前往古塞國的道路上僧侶在前行,一大一小,出色的容貌各有千秋。
僧人絕塵俊逸,小僧彌清俊靈慧,兩個出家人這般少有的容貌,頻頻引來同行人的側目,無不暗道一聲惋惜,這麼好的人怎地就出了家,絕了紅塵。
孤逸與花嬈頂着毒日頭,日夜兼程的趕路,終於算是來到了古塞國的邊陲小鎮。
熟悉的氣息撲面而來,清俊靈慧的小沙彌神情微微恍惚,腦中霎時出現了與大巫的過往,那個不知道爲什麼異常執着忠誠她的男子,若是知道她爲了他回來,怕是第一時間想的不是如何輔佐她震懾古塞朝堂,而是想着如何讓成爲一位威震四方的王吧!
大巫啊大巫,我花嬈何德何能,居然讓你如此爲我?
大巫對她的好,在花嬈心中一直是個謎。摸不透,看不清,一如大巫給人的感覺,如迷霧中的月,如夢似幻……
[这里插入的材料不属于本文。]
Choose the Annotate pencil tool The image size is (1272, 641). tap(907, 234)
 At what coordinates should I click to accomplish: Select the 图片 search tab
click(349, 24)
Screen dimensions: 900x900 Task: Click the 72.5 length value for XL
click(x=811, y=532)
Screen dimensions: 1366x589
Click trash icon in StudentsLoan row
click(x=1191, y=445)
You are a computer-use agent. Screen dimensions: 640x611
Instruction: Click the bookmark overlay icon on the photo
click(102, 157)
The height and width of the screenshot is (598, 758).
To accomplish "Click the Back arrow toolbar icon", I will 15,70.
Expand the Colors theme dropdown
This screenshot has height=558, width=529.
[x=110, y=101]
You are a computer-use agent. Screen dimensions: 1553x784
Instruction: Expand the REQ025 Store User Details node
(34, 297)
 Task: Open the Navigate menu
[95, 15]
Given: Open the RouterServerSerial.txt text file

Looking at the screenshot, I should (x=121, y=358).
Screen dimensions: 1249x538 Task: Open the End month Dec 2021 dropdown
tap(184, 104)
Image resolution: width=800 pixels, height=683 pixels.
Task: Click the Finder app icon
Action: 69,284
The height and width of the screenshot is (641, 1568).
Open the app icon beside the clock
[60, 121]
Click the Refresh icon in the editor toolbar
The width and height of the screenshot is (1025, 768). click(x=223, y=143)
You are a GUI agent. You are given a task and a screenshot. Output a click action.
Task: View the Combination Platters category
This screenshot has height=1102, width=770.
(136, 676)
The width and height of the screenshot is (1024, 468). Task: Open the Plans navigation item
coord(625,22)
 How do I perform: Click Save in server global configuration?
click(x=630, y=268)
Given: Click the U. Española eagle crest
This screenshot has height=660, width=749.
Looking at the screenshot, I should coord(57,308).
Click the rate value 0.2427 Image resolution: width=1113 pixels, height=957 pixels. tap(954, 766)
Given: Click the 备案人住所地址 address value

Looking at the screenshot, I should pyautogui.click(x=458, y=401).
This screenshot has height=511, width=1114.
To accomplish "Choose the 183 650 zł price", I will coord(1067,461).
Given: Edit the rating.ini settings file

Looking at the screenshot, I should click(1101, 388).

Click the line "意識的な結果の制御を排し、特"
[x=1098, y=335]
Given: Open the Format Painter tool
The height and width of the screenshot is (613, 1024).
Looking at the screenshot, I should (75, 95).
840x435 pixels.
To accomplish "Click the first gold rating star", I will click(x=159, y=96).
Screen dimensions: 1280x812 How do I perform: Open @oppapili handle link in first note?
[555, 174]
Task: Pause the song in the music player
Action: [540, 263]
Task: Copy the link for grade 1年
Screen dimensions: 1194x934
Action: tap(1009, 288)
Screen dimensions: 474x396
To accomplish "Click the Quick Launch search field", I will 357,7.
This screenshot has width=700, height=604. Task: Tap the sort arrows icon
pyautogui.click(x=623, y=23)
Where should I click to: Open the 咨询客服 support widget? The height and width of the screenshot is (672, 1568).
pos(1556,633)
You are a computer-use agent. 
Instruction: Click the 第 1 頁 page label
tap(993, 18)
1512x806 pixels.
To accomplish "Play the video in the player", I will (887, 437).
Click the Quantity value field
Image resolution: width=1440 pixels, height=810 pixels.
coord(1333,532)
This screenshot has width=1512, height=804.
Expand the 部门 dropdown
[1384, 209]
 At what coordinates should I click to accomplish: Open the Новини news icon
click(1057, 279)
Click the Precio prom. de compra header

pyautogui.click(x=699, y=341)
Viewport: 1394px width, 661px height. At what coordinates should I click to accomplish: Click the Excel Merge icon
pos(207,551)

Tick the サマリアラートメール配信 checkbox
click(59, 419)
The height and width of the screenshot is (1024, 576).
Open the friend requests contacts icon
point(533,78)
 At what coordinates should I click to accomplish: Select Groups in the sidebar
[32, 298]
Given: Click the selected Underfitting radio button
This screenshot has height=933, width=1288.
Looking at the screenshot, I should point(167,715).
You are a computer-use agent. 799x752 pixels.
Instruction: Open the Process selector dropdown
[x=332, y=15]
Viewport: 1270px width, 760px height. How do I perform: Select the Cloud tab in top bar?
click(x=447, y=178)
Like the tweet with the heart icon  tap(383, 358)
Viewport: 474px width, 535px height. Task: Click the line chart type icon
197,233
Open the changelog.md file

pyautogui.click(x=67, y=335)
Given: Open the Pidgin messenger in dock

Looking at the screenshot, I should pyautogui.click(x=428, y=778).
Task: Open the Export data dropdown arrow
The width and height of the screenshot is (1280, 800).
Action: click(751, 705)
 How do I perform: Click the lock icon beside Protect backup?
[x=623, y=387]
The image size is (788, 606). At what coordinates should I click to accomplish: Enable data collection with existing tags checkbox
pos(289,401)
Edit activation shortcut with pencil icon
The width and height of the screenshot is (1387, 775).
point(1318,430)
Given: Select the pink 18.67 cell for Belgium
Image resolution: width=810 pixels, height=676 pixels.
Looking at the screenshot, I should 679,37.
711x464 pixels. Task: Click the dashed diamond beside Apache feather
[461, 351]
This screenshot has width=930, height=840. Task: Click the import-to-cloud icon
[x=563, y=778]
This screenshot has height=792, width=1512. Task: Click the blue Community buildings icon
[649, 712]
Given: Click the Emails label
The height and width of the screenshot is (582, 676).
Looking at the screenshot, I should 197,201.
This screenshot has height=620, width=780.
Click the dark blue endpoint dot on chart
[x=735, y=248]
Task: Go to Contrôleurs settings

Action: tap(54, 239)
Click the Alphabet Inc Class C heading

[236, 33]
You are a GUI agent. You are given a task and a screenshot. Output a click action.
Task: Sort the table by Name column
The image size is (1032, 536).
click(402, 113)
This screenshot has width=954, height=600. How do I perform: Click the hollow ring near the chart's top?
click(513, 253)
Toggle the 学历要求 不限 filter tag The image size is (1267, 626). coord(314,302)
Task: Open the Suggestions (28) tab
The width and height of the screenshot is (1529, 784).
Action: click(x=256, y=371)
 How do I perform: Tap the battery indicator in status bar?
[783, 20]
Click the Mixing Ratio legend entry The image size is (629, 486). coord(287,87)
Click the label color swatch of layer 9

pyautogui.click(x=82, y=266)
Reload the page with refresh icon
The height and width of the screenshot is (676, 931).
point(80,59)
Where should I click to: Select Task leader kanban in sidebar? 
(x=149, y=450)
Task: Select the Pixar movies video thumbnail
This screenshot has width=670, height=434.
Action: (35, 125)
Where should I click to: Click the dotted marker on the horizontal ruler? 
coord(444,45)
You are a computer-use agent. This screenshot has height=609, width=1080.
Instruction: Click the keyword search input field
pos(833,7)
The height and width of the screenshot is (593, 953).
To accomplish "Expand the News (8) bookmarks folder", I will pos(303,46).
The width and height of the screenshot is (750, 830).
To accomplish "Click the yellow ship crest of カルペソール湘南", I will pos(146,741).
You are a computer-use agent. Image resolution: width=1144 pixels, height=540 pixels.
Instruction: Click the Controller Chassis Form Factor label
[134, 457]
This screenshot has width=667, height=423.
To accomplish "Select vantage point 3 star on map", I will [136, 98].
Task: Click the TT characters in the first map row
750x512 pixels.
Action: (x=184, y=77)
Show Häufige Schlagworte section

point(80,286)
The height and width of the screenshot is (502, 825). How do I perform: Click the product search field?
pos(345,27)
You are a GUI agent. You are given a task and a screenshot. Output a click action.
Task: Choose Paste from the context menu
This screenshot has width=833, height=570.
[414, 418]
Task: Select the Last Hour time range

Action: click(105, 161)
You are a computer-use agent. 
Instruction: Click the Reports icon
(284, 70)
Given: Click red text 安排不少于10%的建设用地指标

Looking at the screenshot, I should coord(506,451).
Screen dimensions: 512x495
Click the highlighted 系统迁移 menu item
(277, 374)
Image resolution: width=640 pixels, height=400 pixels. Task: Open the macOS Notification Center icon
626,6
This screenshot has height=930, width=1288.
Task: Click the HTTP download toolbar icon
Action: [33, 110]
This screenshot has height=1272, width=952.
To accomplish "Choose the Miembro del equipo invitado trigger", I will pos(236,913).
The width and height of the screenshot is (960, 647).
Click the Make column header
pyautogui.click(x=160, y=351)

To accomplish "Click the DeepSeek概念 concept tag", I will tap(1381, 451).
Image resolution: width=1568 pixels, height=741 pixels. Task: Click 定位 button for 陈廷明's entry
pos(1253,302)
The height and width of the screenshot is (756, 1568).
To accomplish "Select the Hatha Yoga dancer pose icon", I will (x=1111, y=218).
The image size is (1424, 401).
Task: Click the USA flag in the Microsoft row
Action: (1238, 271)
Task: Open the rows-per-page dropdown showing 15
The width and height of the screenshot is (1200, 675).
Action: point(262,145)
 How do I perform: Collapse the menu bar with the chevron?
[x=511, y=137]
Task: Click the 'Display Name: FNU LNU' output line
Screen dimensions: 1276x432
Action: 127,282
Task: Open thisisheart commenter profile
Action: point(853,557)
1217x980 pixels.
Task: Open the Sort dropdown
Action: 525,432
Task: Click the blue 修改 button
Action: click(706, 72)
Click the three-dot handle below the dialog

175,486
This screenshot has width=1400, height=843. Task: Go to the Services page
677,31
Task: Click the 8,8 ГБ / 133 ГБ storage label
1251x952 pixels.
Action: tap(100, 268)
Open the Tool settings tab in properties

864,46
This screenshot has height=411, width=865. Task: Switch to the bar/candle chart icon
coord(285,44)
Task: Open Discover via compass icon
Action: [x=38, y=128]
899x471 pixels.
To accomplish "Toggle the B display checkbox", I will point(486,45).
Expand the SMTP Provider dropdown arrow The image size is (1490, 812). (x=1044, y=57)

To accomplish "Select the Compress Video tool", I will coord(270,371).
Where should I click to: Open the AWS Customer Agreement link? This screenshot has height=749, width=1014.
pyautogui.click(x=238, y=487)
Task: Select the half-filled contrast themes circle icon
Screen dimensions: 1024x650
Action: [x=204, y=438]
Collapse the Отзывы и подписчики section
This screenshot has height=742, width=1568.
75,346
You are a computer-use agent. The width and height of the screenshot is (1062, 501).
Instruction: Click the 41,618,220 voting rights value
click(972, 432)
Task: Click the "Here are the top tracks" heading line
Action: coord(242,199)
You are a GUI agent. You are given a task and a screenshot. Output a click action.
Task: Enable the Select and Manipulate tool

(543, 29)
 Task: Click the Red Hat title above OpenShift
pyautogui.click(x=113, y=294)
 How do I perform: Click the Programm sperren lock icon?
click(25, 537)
入夜,小僧彌趁人入寢之際,悄然溜進客棧的酒窖,翻出一罈烈酒,對月暢飲。
姿態慵懶的坐在樹梢上,小僧彌歪着小光頭,凝望皎月,自言自語道:“死鬼啊,你說大巫是不是有什麼見不得人的戀/童/癖?他會不會也像孤逸一樣,外表道貌岸然,實則是個超級腹黑,*的不行?”
某隱沒夜色暗中保護頑徒的師傅表示,這孩子欠錘!
嗝,打了個酒嗝,小僧彌小臉微醺,撓了撓再無青絲的腦袋,每當她難以抉擇的時候,總會想起那個當年爲了她而死的風/流/鬼,總想靠在他懷中,撒着嬌,耍耍二,萌的風/流/鬼愛心指數飆升,願意爲她翻山倒海。
一罈烈酒下了肚,喝的暈乎乎的小僧彌拍了拍小腦袋,一溜煙兒爬下樹幹,身形精妙的穿梭在小鎮,來到一家冥紙蠟燭的店面,潛了進去,稍後出來的時候,揹着整家店所有的冥紙蠟燭,遂找了個僻靜地。
小僧彌似模似樣的從衣袖裡翻出小木魚,正襟跪坐,虔誠的誦讀《地藏經》。
誦經完畢,小僧彌在一路跟隨而來的絕色僧人目光下原形畢露,毫無誠意丟了木魚,開始媲美縱火的燒冥紙,嘴上振振有詞:“死鬼,你顯顯靈吧,姑奶奶我專挖漂亮男屍的主,都心無雜念的唸經超度你,你出來和我說說話,我怪想你的。”
某師傅:“……”
他什麼時候告訴頑徒過,念《地藏經》會出現鬧鬼的情況?
“喂,俗話說貓吃魚虎吃肉,你辣麼愛人家,都說狗改不了吃屎你怎麼就不來看看我?我跟你說嘎,在古塞國我可風光着呢,愣是把一個頂好看的美男子搞的成了太監,你說我是不是得負責?好歹毀了人家後半生,是不是也得表示一下態度,照顧他後半輩子?”
某師傅:“……”
這什麼思維邏輯?把人搞成太監就是風光了?風光是這麼理解的麼?
不過……太監?那個大巫是被頑徒搞的不能人/道了嗎?
如果是,那就不用費心思宰了,就算他對頑徒真的圖謀不軌,也不成事。
“死鬼,你說等我登基,風光迎娶大巫以後再退位給他,也算是給了他君臨天下的地位補償他這輩子嘗不到女人的滋味,以後我再泡美男的話,就算他頭頂綠了,應該不會跟我斤斤計較報復吧?”
某師傅:“……”
敢情頑徒對誰都好,對誰都是笑臉相迎,對上他就刻薄與野蠻?
這究竟是慣的?????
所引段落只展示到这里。